[[ DATA TO PROCESS open ]]
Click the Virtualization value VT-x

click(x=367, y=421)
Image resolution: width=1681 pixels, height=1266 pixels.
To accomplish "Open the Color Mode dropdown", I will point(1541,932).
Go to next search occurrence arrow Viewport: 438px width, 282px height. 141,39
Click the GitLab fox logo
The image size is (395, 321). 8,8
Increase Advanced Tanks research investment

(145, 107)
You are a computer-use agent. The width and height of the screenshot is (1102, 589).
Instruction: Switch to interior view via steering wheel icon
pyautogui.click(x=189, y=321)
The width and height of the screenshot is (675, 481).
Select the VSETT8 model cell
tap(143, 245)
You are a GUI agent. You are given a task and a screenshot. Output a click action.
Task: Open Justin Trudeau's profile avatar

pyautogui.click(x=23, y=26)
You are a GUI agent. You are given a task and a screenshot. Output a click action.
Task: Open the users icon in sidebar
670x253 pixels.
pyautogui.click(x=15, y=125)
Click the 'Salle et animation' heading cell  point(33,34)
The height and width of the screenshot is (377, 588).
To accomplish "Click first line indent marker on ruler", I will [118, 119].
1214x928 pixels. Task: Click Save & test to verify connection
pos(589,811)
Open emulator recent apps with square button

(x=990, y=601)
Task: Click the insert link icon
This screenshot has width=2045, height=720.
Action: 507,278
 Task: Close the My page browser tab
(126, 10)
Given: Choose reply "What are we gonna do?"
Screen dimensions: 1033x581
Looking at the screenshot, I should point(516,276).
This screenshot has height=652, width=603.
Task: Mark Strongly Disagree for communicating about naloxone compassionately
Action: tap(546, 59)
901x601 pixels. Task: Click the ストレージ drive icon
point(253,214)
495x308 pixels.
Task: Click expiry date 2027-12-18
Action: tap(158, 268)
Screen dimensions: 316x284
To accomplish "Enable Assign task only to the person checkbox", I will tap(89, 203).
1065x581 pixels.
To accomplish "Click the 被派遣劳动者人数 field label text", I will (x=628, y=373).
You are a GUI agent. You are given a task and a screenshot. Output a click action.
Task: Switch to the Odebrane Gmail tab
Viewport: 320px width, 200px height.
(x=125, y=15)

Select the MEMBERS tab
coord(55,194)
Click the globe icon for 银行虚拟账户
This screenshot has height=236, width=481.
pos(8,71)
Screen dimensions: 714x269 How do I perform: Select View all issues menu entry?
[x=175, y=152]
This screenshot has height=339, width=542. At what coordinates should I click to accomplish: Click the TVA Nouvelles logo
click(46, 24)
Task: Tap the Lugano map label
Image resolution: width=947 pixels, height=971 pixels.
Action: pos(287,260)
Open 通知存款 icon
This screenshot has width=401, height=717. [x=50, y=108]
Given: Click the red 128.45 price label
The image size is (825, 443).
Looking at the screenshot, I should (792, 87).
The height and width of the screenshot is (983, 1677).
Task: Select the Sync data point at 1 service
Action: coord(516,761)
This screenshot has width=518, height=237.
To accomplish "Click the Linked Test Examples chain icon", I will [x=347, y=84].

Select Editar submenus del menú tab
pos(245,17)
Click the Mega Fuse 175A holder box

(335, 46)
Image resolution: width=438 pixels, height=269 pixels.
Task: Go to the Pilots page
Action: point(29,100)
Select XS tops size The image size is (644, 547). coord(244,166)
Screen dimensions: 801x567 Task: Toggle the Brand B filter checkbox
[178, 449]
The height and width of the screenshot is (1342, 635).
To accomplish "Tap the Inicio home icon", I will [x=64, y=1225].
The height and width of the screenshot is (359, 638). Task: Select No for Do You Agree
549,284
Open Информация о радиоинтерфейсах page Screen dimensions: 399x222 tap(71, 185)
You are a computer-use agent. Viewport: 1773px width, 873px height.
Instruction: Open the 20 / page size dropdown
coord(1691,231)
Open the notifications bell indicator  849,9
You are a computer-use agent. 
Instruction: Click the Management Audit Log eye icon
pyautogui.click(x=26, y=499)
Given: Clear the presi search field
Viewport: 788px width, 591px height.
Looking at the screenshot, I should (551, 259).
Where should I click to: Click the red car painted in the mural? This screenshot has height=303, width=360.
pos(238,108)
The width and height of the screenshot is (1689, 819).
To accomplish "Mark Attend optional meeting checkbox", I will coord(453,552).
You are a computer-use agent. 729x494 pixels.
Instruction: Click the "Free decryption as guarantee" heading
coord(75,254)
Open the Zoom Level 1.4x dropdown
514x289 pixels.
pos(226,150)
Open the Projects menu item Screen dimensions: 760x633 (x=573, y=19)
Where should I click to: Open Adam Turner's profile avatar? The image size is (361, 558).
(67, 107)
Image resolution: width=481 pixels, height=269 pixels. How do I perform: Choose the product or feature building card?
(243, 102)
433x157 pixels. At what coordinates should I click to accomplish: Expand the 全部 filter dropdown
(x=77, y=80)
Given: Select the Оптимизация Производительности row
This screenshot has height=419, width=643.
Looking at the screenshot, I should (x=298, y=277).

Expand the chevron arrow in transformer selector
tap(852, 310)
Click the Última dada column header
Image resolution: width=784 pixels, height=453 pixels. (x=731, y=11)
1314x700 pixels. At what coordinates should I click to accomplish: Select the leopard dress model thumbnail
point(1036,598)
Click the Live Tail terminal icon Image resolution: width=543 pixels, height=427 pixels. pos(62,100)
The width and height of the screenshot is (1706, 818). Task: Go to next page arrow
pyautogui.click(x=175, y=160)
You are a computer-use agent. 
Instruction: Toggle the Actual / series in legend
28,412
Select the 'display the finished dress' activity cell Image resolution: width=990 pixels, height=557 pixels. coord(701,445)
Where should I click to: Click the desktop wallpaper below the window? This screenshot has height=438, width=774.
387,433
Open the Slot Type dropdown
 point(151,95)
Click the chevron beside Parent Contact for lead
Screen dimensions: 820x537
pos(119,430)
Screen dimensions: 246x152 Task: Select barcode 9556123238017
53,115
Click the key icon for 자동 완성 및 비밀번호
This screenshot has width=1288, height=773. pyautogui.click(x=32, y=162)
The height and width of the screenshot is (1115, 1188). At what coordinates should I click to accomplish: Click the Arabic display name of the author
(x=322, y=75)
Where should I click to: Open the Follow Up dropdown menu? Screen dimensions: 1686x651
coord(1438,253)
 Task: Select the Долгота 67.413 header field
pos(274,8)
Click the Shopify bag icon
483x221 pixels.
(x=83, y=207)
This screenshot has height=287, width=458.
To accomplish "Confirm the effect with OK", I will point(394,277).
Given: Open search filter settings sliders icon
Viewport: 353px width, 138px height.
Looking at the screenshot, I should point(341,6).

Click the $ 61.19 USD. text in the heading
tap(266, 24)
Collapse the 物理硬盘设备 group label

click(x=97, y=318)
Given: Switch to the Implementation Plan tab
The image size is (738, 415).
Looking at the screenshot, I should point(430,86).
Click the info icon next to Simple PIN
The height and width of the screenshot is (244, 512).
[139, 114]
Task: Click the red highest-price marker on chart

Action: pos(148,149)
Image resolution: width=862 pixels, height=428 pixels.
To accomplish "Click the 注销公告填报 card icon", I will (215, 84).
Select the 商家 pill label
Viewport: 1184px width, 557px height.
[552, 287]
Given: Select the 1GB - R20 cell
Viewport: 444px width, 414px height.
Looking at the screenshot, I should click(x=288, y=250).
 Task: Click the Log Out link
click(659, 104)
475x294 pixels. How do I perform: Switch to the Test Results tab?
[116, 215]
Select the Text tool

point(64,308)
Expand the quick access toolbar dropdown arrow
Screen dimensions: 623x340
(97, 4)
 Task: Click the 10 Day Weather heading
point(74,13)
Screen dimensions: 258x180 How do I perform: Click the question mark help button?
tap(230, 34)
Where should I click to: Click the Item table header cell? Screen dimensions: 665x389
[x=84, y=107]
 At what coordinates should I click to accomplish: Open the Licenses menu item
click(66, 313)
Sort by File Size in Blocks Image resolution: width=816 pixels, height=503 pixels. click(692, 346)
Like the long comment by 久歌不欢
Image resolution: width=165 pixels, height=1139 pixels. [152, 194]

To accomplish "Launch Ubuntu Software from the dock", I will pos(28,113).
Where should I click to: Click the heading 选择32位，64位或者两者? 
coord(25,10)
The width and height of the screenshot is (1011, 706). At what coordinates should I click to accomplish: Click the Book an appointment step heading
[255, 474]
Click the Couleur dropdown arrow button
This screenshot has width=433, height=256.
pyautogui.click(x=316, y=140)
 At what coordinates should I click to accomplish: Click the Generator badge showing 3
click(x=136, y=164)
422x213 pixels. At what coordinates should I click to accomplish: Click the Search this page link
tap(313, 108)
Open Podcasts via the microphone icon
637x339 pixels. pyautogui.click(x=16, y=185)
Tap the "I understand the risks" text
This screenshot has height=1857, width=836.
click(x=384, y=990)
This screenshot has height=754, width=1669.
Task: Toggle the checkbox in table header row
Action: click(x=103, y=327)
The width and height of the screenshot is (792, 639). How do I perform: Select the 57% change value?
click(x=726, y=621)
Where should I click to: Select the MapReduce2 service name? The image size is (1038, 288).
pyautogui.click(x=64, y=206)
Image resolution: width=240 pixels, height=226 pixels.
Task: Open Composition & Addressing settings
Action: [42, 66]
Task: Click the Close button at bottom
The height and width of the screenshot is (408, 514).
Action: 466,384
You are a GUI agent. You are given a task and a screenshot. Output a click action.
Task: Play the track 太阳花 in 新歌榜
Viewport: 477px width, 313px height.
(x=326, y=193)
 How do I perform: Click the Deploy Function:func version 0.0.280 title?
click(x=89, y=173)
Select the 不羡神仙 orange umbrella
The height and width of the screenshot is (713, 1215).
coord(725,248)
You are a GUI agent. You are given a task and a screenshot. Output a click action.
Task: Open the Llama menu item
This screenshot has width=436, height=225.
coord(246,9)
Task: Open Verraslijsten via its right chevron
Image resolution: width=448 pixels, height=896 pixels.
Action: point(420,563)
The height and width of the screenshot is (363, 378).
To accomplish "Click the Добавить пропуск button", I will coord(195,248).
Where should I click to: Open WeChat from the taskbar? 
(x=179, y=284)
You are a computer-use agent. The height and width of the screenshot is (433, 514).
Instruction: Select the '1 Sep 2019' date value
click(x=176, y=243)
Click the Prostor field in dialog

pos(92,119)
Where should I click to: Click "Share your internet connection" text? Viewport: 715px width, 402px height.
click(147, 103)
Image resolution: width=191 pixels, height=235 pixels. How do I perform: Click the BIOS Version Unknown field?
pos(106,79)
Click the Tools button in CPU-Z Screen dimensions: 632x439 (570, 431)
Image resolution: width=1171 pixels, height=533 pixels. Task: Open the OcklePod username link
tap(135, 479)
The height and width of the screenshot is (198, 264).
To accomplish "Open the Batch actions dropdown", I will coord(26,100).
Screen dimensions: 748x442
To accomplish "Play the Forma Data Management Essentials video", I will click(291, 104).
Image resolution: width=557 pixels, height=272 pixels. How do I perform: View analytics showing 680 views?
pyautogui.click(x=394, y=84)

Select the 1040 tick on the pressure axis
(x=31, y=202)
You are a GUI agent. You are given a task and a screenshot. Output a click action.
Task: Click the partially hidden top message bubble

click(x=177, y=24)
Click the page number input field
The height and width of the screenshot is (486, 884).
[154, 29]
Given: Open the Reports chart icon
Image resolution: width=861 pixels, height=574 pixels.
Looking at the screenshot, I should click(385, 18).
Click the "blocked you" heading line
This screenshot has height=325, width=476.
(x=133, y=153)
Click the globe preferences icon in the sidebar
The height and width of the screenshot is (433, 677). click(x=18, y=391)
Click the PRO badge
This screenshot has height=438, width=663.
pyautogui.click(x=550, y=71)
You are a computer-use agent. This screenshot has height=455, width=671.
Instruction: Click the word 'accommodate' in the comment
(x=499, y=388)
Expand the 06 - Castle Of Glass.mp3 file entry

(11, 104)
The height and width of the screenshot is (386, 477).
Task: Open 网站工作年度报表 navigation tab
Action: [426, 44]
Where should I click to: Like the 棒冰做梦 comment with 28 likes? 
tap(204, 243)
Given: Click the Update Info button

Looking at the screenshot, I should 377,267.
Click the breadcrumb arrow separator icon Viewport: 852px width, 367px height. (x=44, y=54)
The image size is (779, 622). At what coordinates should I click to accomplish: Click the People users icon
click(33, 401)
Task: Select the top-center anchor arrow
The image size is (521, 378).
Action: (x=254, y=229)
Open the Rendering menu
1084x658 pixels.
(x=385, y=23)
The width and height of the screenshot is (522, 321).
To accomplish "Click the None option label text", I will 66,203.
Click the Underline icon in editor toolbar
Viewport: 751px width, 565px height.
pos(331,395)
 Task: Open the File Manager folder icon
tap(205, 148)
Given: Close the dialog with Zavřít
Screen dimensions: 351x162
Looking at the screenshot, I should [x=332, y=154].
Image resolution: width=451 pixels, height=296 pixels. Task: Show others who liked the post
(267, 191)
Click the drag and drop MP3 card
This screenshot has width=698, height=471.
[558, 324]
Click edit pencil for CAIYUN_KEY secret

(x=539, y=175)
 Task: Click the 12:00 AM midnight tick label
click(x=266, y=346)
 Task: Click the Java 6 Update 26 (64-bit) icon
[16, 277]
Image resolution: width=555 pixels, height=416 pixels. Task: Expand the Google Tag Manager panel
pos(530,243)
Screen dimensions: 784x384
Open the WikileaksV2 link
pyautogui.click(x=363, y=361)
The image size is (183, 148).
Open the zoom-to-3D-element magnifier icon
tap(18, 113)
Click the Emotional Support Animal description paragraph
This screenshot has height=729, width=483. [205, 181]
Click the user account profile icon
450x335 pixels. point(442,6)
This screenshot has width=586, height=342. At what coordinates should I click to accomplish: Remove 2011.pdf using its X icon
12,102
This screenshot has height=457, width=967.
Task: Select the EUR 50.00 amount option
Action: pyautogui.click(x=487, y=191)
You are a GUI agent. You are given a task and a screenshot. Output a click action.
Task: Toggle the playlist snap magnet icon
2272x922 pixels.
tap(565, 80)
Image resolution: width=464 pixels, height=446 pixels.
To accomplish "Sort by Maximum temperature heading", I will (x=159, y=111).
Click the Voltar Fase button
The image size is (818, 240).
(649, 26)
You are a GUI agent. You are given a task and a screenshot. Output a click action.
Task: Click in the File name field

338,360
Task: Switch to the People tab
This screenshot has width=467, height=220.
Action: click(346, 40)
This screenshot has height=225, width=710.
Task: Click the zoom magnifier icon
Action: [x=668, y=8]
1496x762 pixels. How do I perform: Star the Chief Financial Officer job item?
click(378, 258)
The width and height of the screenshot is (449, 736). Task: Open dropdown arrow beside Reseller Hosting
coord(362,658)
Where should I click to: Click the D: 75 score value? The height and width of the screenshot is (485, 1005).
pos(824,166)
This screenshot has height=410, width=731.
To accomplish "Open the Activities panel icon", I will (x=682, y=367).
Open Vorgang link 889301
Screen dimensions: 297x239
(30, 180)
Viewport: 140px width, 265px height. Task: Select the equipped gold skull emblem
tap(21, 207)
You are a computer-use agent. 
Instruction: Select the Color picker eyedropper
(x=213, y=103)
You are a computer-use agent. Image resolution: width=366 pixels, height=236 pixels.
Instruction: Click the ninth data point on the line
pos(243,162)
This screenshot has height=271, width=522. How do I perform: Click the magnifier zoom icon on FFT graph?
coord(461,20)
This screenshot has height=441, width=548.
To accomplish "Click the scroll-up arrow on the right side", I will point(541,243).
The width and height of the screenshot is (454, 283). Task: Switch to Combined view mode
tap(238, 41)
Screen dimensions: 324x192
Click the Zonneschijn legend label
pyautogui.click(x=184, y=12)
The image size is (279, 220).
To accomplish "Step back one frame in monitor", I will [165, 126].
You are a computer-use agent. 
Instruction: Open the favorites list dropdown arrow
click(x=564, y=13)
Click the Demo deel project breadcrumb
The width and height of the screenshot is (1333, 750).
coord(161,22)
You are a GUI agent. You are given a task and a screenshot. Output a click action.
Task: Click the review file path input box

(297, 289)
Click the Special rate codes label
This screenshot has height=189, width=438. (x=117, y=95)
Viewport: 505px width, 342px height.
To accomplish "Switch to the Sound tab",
[[ DATA TO PROCESS closed ]]
WORK ORDER: Given the data above, which lines hold the string "right"? Return them.

SOLUTION:
Task: Open Verraslijsten via its right chevron
To accomplish "Click the scroll-up arrow on the right side", I will point(541,243).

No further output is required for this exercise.